> **Exercise objective**
Nothing but the line with "Go to the Aktueller Kurs tab" and the lines after it should appear, each retyped exactly as in the listing.

> **Given data**
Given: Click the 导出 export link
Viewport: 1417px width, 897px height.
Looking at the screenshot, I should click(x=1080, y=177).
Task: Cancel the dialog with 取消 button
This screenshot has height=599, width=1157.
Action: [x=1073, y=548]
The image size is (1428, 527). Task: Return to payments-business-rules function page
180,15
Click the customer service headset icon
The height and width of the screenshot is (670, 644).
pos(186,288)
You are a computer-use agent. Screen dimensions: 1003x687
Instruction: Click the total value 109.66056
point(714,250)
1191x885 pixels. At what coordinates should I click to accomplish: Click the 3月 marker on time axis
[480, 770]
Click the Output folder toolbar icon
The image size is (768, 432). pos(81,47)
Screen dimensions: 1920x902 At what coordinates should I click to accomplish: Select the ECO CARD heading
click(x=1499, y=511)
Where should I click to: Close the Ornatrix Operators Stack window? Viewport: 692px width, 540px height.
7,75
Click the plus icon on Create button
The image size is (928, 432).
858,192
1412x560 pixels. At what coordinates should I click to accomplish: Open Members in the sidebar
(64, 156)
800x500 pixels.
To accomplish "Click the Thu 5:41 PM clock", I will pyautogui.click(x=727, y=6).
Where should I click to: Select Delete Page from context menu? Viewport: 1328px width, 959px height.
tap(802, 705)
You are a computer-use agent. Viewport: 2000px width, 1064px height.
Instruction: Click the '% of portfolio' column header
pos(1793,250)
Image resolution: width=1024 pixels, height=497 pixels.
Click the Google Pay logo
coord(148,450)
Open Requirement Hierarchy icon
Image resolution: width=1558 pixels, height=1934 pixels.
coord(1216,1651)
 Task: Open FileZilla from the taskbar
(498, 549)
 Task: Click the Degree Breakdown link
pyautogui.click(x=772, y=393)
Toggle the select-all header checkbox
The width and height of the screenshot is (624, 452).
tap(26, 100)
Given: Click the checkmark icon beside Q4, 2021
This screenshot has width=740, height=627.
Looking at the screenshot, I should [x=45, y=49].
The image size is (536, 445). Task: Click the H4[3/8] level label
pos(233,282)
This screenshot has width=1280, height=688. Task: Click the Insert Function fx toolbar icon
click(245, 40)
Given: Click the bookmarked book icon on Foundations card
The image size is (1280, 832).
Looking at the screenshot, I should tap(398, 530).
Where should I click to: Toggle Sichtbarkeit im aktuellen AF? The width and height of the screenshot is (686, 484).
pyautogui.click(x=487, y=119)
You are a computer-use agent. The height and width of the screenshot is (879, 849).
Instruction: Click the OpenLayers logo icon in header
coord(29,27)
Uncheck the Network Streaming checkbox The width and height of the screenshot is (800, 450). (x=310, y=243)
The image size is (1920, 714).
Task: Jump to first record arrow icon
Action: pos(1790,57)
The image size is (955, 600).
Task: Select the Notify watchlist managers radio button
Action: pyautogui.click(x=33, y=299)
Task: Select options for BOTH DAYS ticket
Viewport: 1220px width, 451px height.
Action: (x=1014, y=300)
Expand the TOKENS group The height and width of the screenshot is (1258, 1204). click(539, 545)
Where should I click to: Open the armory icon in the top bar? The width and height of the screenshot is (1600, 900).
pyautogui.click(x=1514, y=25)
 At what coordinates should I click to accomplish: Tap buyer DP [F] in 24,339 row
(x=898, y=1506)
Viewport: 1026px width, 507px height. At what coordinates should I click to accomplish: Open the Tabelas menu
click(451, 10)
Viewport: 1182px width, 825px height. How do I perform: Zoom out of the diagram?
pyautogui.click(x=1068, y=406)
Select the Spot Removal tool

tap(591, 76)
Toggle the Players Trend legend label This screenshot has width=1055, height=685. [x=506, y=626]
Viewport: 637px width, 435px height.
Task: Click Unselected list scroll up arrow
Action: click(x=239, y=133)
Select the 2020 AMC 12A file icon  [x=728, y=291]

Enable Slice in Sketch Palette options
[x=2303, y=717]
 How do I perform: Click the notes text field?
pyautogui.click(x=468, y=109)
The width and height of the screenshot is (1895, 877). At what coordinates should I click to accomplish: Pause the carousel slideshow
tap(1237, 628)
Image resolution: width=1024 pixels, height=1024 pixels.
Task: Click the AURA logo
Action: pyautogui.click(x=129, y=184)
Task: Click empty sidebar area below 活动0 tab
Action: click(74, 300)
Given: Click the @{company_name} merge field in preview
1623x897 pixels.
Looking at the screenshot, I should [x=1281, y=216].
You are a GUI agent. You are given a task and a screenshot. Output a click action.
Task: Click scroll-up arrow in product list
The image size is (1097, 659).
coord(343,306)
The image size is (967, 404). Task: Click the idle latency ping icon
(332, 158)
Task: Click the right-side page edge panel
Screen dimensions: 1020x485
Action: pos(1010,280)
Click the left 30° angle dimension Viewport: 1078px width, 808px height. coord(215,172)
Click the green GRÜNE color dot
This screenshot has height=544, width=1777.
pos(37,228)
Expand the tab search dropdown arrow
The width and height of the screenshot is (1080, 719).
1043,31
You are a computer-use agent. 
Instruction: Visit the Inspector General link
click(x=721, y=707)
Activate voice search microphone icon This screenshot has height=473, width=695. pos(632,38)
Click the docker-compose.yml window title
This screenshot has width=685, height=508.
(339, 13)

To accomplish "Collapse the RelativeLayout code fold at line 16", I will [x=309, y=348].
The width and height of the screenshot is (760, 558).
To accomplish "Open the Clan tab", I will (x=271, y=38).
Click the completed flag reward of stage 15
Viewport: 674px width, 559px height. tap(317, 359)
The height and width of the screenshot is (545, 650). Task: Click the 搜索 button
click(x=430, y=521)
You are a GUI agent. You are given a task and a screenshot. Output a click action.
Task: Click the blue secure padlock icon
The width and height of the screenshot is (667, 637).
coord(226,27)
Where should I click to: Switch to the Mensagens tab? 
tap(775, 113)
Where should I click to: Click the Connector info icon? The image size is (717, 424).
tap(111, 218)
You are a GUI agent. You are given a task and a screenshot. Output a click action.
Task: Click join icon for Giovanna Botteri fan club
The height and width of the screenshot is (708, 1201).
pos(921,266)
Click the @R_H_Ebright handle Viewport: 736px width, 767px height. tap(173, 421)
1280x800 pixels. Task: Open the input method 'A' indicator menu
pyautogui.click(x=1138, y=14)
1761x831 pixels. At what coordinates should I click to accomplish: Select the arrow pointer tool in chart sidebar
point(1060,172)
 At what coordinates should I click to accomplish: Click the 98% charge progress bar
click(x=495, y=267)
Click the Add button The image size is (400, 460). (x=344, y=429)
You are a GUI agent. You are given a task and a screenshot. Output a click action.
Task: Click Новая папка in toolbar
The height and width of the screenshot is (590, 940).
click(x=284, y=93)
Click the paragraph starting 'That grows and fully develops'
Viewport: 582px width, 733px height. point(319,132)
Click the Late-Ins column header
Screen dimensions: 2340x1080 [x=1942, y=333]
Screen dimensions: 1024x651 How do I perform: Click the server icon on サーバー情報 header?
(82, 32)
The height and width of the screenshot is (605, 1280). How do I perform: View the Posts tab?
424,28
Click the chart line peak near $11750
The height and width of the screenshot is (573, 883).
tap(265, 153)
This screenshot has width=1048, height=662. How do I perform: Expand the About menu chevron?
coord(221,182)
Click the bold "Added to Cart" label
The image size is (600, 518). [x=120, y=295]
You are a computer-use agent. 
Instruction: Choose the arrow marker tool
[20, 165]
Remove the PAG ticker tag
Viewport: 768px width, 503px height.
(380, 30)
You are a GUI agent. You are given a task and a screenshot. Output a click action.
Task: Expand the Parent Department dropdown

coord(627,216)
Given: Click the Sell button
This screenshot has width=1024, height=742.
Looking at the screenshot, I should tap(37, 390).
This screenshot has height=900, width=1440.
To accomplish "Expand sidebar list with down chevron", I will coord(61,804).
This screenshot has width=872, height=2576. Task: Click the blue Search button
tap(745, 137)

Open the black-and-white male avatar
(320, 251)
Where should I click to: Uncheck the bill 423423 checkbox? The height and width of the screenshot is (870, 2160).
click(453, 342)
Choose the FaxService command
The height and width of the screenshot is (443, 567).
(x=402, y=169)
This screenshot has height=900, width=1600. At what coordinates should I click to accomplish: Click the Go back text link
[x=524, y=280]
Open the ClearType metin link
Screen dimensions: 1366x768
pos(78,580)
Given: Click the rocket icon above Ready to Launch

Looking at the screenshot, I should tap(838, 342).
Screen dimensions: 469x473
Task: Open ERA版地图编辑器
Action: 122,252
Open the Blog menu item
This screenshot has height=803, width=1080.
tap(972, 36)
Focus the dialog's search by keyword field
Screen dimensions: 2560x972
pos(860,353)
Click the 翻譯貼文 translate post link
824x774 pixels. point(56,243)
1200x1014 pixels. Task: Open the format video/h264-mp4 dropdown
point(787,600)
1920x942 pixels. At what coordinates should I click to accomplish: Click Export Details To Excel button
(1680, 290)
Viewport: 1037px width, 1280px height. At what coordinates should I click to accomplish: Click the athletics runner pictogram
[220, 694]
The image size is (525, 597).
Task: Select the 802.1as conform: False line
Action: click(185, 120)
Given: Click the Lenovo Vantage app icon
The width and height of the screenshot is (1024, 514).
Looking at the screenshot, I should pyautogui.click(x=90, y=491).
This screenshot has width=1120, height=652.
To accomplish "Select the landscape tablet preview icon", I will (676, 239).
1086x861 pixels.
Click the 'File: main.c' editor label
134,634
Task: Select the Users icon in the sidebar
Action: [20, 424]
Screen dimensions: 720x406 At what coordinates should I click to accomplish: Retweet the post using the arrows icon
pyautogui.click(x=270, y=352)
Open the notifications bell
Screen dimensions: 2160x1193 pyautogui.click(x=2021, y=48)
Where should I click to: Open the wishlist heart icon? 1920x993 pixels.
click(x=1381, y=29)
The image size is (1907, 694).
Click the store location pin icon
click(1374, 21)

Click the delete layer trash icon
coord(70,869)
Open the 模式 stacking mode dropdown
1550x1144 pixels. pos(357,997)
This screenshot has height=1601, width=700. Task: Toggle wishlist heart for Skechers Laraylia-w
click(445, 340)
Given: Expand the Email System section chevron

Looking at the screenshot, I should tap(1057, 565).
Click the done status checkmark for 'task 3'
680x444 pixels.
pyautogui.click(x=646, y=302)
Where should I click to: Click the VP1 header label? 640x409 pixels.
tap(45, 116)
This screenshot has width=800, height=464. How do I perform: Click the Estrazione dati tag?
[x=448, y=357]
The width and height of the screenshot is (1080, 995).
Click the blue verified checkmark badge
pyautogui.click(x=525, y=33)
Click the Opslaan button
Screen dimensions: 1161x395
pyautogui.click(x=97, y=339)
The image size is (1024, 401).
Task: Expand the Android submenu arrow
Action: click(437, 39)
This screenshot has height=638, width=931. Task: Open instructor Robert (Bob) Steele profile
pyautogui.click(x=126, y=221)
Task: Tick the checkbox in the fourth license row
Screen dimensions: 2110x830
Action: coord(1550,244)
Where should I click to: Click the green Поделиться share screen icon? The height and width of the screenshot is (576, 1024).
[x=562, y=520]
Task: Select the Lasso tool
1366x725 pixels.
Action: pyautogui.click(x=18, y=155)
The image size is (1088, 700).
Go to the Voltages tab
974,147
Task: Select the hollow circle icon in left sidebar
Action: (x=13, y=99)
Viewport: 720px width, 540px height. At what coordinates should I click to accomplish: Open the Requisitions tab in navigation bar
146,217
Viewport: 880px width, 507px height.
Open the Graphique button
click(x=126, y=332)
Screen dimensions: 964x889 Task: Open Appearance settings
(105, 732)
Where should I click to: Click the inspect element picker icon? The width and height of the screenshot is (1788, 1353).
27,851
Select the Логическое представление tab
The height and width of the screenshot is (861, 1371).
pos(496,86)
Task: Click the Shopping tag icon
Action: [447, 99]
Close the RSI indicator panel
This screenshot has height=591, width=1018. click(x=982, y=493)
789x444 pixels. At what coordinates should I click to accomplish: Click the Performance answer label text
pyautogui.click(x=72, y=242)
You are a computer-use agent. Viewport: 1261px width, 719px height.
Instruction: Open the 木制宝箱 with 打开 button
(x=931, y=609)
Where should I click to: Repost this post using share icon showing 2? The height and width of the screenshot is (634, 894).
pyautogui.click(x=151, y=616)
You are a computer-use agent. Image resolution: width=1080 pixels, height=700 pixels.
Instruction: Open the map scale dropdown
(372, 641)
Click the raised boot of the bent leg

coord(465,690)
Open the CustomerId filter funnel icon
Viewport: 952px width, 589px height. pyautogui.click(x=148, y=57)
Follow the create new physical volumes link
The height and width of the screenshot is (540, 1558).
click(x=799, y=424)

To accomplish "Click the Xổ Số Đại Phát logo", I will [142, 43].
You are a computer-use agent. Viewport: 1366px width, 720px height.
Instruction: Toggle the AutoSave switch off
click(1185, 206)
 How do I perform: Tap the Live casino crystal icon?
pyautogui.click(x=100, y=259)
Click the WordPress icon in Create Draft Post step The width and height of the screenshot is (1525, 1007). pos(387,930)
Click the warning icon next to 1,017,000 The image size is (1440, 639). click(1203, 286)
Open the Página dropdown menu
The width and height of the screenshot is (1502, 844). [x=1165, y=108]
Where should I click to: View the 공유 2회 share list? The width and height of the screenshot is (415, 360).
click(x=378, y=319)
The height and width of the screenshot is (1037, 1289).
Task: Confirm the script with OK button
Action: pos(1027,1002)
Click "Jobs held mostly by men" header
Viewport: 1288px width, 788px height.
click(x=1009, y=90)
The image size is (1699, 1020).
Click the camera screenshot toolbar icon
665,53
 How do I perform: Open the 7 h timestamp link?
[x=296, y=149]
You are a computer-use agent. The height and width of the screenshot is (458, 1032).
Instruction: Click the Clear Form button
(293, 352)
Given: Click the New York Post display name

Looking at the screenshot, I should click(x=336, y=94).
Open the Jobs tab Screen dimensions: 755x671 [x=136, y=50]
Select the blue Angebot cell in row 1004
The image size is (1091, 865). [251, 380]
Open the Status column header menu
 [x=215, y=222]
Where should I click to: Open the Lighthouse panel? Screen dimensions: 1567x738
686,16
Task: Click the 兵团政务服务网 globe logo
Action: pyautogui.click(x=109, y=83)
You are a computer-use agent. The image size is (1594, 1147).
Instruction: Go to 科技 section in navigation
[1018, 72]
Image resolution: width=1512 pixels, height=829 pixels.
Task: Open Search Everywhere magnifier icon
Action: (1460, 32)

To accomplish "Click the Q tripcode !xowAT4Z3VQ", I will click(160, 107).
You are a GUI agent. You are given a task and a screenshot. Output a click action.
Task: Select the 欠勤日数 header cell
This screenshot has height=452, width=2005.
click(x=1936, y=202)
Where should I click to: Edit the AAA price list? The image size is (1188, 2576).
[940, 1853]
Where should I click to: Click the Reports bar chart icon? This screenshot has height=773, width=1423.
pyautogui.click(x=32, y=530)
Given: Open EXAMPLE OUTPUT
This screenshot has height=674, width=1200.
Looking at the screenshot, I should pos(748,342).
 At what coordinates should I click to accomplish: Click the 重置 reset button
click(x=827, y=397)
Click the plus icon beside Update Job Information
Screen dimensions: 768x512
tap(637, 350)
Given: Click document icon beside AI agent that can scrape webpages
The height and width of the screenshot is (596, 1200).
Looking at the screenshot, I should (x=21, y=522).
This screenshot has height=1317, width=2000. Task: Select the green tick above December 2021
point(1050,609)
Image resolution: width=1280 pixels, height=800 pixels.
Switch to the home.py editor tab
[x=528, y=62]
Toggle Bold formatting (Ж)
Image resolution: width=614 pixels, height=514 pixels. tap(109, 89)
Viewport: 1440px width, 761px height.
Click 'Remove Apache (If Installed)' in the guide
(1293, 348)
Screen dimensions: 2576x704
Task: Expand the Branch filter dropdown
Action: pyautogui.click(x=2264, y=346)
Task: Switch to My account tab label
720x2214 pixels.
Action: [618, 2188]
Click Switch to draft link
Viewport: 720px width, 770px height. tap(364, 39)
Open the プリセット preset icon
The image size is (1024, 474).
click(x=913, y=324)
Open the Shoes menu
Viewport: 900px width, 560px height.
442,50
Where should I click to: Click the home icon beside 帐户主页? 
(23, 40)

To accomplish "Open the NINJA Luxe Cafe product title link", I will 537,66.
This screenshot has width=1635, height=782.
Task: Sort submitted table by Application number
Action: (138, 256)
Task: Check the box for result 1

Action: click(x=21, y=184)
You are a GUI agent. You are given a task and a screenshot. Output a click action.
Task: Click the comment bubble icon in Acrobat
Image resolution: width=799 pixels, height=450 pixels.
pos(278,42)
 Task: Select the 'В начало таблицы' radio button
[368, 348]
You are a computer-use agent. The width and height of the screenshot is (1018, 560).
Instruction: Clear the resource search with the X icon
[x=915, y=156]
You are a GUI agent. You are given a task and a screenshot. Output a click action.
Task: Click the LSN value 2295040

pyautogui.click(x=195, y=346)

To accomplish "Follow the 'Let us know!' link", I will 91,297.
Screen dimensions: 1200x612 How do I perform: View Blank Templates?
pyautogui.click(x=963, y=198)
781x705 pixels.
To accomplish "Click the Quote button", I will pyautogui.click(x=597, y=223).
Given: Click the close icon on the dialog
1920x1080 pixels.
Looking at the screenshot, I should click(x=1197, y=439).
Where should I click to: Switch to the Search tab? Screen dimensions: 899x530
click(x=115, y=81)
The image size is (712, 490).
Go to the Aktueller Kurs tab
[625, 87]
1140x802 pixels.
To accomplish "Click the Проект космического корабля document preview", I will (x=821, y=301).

> **Response below**
Go to the Aktueller Kurs tab
[625, 87]
1140x802 pixels.
To accomplish "Click the Проект космического корабля document preview", I will (x=821, y=301).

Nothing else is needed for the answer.